E Janine não fez apenas um desabafo. Ele levantou um tema complicado: qual a relação entre o seu sentimento pessoal, feito de raiva e desejo de vingança, com sua opinião teórica a respeito da pena de morte ou da tortura?
A questão é importante, e merece ser discutida. É nesse ponto que discordo de Janine. Nossos sentimentos, dos quais cabe tratar sem hipocrisia, não têm como se traduzir em políticas públicas coerentes. Janine parece querer diminuir o espaço entre uma coisa e outra. Mas isso, a meu ver, tende a ser impossível.
Dou um exemplo. Janine pode querer, agora, que os assassinos de João Hélio sofram imensamente na prisão. Mas se aparecer no jornal uma descrição dos "suplícios" a que foram submetidos, imagino que a sensibilidade de Janine reagiria com o mesmo horror com que reagiu ao assassinato.
No artigo de domingo passado, rebatendo os críticos, Janine afirmou que "calar em público os sentimentos que se referem à vida pública induz à idéia do intelectual como quem pensa sem paixões, a esconder a face oculta de nossa comum humanidade".

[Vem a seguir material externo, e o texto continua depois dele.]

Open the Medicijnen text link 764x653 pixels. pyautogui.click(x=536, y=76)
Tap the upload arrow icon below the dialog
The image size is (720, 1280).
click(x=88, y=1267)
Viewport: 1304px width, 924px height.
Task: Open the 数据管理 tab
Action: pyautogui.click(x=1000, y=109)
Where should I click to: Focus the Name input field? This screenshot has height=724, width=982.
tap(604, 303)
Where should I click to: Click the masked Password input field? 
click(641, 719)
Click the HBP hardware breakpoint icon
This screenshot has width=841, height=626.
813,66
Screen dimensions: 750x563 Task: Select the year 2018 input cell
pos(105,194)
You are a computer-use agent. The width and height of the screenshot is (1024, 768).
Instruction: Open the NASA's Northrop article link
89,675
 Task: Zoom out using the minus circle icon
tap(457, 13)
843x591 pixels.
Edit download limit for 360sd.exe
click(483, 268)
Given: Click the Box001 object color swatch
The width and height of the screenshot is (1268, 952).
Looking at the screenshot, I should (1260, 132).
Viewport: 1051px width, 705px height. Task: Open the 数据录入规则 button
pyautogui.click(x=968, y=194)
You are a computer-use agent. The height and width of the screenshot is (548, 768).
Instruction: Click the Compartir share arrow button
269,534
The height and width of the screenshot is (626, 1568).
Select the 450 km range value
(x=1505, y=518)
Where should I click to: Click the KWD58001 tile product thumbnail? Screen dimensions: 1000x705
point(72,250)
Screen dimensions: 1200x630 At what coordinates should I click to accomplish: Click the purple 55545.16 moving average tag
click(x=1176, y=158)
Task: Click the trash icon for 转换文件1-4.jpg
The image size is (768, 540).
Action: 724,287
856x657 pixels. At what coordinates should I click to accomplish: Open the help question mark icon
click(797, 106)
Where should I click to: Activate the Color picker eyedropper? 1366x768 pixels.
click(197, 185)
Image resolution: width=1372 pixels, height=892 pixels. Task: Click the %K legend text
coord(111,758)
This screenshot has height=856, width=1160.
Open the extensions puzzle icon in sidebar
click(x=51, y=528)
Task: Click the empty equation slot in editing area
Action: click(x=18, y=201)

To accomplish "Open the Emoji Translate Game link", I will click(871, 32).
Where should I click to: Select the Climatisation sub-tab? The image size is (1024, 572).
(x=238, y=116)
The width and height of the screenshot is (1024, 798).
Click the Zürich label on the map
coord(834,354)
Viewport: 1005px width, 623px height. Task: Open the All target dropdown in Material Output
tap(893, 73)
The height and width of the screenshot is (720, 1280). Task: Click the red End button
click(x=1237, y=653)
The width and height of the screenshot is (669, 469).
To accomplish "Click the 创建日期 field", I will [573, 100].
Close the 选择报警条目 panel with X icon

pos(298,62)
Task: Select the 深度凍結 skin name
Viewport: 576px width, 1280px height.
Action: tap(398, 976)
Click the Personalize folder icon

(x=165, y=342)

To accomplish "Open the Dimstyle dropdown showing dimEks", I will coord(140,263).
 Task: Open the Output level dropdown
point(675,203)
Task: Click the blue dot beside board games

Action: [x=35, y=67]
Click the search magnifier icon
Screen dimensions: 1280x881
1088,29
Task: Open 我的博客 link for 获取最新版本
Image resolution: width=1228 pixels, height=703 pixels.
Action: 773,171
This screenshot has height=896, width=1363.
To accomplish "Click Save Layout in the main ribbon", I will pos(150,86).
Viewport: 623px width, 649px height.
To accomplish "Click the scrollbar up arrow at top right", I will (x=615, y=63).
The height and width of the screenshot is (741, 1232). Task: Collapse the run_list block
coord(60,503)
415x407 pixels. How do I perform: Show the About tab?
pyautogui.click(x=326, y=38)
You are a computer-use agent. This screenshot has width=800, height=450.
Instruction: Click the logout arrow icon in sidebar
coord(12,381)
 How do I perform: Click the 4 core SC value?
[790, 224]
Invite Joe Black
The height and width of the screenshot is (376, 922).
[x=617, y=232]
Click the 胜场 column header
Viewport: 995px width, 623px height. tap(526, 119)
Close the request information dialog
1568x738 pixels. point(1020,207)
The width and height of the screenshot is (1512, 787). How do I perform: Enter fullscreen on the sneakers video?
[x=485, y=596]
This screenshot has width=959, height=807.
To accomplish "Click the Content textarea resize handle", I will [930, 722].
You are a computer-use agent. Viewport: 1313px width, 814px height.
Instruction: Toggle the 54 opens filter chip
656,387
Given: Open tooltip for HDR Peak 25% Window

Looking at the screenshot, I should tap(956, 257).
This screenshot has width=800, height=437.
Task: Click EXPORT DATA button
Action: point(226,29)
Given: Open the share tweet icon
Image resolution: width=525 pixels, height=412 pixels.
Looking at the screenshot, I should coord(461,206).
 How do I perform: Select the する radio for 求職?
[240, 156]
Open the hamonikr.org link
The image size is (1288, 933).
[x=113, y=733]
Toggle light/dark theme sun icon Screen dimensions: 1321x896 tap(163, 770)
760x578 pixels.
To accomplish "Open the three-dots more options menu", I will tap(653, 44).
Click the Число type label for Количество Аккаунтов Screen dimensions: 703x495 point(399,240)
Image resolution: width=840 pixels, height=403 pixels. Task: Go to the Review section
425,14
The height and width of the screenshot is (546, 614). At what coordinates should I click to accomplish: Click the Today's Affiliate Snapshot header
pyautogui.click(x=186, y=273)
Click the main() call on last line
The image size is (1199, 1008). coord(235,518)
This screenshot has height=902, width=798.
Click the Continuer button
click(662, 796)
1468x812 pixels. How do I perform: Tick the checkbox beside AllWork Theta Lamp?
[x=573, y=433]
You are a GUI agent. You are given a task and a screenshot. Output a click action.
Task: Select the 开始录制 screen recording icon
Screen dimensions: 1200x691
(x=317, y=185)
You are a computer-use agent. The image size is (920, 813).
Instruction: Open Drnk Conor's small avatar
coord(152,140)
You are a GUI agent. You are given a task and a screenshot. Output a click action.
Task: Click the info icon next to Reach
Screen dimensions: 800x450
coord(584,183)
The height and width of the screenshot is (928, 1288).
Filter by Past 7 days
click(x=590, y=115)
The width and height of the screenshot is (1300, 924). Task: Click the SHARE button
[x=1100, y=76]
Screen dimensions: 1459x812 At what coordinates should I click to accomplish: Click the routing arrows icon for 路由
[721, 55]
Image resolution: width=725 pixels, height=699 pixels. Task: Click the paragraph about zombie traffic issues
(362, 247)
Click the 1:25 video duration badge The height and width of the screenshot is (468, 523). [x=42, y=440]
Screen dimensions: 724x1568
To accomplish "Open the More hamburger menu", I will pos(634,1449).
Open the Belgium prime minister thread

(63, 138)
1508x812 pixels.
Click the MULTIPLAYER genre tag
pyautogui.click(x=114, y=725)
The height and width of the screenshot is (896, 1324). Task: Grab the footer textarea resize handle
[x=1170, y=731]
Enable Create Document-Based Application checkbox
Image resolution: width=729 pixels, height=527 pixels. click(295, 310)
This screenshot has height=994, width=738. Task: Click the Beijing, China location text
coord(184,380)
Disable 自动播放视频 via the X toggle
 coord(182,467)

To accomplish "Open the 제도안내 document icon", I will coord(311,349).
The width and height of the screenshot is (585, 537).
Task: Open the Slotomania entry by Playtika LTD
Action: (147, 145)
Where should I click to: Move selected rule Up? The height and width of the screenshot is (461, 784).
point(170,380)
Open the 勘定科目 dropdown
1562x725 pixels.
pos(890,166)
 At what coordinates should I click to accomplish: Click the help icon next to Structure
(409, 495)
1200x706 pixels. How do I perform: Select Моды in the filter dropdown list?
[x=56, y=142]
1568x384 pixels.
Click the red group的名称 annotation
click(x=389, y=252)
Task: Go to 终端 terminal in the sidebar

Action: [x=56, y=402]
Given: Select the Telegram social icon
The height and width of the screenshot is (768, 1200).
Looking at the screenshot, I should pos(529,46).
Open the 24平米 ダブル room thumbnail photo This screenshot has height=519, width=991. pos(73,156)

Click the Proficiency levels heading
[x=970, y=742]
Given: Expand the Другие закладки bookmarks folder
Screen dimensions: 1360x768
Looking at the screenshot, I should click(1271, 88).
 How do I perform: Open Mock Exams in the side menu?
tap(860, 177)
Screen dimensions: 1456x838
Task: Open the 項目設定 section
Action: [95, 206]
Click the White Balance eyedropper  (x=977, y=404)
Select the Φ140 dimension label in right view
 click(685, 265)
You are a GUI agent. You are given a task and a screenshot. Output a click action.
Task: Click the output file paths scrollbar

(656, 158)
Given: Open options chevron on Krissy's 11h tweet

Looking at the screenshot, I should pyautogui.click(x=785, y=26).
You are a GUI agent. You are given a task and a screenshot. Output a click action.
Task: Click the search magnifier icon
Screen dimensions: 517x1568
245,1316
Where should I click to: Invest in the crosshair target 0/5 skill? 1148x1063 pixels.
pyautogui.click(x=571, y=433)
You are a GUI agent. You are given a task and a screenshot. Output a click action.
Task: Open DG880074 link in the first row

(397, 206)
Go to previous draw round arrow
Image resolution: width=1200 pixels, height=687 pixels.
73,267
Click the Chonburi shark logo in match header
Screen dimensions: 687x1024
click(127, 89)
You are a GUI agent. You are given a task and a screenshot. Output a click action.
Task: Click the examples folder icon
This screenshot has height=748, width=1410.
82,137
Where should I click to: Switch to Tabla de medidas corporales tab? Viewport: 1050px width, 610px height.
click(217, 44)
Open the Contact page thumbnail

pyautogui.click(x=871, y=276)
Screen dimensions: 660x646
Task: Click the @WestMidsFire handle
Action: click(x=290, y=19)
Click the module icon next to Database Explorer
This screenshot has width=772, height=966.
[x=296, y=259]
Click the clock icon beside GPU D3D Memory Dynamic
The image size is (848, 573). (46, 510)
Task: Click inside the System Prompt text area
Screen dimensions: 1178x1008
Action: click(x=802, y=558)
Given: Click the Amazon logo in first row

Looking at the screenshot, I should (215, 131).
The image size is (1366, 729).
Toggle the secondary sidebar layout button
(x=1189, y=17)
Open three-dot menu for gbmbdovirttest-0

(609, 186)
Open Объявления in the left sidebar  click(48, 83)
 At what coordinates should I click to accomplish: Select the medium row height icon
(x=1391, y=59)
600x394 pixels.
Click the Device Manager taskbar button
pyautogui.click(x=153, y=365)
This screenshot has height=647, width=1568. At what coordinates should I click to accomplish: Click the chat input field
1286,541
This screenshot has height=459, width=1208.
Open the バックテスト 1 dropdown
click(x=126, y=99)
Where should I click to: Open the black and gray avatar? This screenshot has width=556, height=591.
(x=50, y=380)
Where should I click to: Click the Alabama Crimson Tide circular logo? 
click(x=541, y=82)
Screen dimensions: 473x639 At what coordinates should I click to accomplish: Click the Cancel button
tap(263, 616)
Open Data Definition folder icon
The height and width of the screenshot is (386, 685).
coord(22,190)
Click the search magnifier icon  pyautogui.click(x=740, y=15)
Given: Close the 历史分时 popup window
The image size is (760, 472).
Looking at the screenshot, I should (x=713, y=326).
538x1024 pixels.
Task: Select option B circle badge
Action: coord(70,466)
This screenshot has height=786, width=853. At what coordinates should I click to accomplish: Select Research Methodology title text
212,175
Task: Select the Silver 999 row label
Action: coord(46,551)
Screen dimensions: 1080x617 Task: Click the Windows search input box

Mas pensar é, a meu ver, pensar sem paixões. Pelo menos, resulta de uma paixão particular, feita de compromisso com a verdade, com a lógica, não do que há de mutável nas nossas disposições emocionais. As emoções do público, entretanto, voltaram-se contra Janine. Será que não se voltaram, na verdade, contra aquilo que todos nós sentimos dentro de nós mesmos? Nosso desejo de vingança deve ser calado: que Janine se cale, então...
E não apenas nosso desejo de vingança. Que seja reprimida, também, a sensação que temos de fraqueza, de imobilismo, de impotência diante da barbárie. Sem dúvida, aplicar de verdade as leis vigentes já seria uma grande coisa. Mas desconfiamos que dizer isso é chover no molhado, e que repetir pela milésima vez a defesa de leis que não funcionam pode muito bem traduzir-se em frieza e indiferença na prática.
Esse é o ponto em que Janine tocou, e que torna o seu texto difícil de ser suportado.